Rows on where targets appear
* START *

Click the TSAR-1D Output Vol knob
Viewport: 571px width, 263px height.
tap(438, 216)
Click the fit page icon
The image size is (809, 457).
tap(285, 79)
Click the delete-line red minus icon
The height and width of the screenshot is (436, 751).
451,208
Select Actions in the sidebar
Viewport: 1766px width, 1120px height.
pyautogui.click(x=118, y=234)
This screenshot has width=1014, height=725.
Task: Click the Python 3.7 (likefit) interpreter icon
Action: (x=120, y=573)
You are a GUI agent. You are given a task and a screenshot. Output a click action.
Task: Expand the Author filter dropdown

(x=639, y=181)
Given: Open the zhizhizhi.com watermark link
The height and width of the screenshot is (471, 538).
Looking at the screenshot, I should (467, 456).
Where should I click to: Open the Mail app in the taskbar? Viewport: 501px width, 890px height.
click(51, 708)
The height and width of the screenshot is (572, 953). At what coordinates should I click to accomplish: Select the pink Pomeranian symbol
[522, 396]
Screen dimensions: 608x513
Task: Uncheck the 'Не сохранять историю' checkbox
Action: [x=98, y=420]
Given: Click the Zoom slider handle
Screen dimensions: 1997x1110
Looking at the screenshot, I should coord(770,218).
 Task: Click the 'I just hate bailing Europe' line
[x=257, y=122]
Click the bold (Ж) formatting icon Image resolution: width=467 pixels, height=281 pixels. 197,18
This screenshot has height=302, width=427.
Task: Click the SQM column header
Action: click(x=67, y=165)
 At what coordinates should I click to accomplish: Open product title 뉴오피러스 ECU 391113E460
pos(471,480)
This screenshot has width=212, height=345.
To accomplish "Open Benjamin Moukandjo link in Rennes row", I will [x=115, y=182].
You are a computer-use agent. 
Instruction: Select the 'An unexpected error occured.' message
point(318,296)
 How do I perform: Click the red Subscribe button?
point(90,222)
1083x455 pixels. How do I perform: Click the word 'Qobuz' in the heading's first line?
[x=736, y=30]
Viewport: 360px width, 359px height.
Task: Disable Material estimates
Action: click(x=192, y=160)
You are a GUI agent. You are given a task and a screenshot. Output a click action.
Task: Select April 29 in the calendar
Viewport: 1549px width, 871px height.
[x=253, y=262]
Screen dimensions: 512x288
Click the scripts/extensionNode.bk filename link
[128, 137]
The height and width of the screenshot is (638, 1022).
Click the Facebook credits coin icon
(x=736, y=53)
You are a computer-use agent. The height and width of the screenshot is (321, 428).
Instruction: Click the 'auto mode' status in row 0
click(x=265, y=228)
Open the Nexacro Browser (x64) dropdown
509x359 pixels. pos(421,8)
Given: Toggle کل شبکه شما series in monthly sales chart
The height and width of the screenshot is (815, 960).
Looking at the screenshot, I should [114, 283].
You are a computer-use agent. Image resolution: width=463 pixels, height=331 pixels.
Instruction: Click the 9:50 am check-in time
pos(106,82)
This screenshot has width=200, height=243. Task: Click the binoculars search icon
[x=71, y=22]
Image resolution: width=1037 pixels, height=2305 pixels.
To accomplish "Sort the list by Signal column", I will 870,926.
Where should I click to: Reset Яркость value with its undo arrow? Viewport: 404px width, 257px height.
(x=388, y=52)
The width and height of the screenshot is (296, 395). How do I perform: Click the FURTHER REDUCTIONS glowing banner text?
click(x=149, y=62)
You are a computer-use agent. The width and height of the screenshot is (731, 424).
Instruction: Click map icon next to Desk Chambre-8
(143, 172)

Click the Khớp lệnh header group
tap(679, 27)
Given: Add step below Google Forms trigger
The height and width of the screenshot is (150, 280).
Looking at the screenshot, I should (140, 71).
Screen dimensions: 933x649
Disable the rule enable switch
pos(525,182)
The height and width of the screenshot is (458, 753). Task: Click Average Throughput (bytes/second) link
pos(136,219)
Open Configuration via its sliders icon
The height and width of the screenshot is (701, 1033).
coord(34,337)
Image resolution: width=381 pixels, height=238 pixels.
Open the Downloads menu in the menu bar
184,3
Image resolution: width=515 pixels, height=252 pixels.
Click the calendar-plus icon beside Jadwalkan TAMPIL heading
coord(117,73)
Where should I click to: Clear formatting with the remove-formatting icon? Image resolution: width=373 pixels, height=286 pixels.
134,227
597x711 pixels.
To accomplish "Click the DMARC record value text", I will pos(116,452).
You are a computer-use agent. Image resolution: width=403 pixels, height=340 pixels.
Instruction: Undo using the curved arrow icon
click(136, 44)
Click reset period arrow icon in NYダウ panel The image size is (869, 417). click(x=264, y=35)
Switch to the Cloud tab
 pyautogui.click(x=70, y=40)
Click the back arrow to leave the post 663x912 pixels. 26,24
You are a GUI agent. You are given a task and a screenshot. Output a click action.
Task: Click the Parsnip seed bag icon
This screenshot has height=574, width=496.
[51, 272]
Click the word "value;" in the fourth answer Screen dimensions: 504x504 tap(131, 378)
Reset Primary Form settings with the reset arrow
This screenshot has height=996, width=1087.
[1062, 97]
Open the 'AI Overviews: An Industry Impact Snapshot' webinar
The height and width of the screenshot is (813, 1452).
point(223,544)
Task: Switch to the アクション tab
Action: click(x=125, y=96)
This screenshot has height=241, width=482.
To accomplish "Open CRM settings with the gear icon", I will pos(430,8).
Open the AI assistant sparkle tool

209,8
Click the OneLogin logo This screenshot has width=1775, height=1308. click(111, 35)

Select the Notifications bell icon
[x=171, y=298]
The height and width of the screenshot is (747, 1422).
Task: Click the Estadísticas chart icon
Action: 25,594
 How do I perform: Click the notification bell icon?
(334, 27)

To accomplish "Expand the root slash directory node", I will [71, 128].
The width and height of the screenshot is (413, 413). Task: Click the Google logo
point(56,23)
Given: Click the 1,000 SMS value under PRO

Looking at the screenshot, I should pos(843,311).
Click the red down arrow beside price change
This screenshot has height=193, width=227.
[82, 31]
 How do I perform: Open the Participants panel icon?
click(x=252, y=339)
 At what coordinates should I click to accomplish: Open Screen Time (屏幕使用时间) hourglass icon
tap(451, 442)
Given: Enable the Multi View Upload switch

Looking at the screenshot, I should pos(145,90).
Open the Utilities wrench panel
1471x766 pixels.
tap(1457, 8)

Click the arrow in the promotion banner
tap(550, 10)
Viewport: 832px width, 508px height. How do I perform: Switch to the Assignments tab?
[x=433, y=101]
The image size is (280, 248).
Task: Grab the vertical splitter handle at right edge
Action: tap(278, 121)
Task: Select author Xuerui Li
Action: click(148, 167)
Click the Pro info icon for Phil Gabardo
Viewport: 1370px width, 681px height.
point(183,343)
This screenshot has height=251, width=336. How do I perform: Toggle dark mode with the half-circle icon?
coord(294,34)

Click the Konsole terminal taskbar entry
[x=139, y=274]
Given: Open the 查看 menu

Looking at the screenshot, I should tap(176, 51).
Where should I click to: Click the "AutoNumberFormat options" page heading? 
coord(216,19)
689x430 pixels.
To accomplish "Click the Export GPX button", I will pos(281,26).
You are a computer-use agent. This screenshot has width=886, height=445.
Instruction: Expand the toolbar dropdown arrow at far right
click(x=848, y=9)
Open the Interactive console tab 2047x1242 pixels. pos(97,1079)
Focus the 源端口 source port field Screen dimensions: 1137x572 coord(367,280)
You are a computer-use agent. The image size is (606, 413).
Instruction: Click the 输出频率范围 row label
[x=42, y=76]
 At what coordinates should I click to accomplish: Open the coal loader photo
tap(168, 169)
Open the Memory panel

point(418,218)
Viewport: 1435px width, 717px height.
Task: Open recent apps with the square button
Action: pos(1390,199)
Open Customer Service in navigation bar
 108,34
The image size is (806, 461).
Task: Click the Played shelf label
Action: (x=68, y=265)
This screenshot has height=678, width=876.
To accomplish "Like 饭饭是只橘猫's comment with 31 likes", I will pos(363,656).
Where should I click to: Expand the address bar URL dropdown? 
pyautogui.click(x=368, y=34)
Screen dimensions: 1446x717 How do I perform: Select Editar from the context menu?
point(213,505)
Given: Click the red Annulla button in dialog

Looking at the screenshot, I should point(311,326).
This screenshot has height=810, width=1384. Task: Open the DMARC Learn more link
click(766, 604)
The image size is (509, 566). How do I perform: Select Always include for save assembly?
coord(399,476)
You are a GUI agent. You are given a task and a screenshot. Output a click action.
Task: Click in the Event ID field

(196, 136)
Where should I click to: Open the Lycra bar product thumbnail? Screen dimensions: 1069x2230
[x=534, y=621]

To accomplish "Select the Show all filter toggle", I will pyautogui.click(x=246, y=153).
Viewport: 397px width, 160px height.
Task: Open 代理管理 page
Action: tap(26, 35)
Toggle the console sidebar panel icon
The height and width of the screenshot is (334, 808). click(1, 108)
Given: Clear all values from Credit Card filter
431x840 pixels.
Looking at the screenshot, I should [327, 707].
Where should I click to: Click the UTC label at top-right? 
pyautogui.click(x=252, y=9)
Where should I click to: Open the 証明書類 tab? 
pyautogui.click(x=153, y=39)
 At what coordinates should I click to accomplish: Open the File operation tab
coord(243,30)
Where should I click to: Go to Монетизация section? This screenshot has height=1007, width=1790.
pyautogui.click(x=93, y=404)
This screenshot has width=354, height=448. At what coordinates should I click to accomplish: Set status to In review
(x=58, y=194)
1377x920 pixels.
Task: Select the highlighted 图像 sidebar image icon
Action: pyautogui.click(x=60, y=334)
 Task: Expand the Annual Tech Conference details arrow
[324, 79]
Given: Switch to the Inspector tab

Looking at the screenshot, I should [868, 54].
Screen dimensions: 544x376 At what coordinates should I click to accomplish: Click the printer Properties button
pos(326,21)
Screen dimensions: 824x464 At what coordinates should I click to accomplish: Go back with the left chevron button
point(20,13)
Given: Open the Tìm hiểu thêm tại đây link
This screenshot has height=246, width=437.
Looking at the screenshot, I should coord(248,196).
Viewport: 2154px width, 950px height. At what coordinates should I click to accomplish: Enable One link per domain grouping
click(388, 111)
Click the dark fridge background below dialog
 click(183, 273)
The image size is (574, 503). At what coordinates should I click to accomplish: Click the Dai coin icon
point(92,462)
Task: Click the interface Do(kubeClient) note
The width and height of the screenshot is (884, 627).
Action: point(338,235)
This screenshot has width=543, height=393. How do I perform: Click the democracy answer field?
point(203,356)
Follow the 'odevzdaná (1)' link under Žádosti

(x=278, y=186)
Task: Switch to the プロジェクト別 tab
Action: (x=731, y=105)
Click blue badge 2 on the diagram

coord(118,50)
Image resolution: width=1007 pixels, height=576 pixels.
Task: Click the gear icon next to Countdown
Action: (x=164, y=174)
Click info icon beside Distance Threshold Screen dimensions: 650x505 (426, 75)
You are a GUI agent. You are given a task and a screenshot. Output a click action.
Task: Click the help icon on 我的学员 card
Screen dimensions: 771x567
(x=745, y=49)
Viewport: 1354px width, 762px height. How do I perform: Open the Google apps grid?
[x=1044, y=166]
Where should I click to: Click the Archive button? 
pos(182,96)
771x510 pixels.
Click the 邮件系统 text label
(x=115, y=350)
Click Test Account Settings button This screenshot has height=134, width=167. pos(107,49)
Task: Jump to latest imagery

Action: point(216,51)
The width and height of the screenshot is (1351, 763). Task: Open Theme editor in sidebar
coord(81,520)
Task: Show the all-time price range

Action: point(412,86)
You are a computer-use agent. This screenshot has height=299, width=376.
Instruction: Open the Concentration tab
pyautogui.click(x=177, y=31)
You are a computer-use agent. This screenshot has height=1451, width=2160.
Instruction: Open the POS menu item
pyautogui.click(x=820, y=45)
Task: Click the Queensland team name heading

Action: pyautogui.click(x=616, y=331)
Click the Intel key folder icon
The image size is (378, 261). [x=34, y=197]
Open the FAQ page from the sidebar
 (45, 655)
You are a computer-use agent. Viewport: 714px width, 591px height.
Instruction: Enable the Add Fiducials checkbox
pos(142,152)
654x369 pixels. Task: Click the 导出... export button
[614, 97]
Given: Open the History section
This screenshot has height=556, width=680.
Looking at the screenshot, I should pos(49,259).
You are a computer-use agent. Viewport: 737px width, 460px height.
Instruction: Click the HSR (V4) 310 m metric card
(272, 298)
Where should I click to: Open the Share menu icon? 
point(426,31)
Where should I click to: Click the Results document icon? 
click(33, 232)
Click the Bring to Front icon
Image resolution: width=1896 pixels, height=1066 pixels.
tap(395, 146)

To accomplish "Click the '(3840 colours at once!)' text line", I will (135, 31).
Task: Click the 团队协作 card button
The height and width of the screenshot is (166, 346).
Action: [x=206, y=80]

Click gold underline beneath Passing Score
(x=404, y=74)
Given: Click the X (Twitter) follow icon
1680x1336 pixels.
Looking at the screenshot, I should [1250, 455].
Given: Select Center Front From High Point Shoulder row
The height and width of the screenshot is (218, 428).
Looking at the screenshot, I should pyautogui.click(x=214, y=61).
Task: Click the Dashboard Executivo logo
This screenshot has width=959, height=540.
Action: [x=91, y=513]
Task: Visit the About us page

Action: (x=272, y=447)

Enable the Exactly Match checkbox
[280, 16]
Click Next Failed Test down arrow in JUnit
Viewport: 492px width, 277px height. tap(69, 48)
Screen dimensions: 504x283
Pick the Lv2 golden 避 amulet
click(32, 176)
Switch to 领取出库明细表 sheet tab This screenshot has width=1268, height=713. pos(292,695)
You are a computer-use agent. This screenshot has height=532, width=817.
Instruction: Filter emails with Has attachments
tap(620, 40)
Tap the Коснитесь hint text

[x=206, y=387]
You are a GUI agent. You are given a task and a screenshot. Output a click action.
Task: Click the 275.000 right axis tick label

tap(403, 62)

* END *

Repeat the rows from the line with "Click the dark fridge background below dialog" up to and including the line with "Looking at the screenshot, I should pos(49,259).".

WORKED SOLUTION:
Click the dark fridge background below dialog
 click(183, 273)
The image size is (574, 503). At what coordinates should I click to accomplish: Click the Dai coin icon
point(92,462)
Task: Click the interface Do(kubeClient) note
The width and height of the screenshot is (884, 627).
Action: point(338,235)
This screenshot has width=543, height=393. How do I perform: Click the democracy answer field?
point(203,356)
Follow the 'odevzdaná (1)' link under Žádosti

(x=278, y=186)
Task: Switch to the プロジェクト別 tab
Action: (x=731, y=105)
Click blue badge 2 on the diagram

coord(118,50)
Image resolution: width=1007 pixels, height=576 pixels.
Task: Click the gear icon next to Countdown
Action: (x=164, y=174)
Click info icon beside Distance Threshold Screen dimensions: 650x505 (426, 75)
You are a GUI agent. You are given a task and a screenshot. Output a click action.
Task: Click the help icon on 我的学员 card
Screen dimensions: 771x567
(x=745, y=49)
Viewport: 1354px width, 762px height. How do I perform: Open the Google apps grid?
[x=1044, y=166]
Where should I click to: Click the Archive button? 
pos(182,96)
771x510 pixels.
Click the 邮件系统 text label
(x=115, y=350)
Click Test Account Settings button This screenshot has height=134, width=167. pos(107,49)
Task: Jump to latest imagery

Action: point(216,51)
The width and height of the screenshot is (1351, 763). Task: Open Theme editor in sidebar
coord(81,520)
Task: Show the all-time price range

Action: point(412,86)
You are a computer-use agent. This screenshot has height=299, width=376.
Instruction: Open the Concentration tab
pyautogui.click(x=177, y=31)
You are a computer-use agent. This screenshot has height=1451, width=2160.
Instruction: Open the POS menu item
pyautogui.click(x=820, y=45)
Task: Click the Queensland team name heading

Action: pyautogui.click(x=616, y=331)
Click the Intel key folder icon
The image size is (378, 261). [x=34, y=197]
Open the FAQ page from the sidebar
 (45, 655)
You are a computer-use agent. Viewport: 714px width, 591px height.
Instruction: Enable the Add Fiducials checkbox
pos(142,152)
654x369 pixels. Task: Click the 导出... export button
[614, 97]
Given: Open the History section
This screenshot has height=556, width=680.
Looking at the screenshot, I should pos(49,259).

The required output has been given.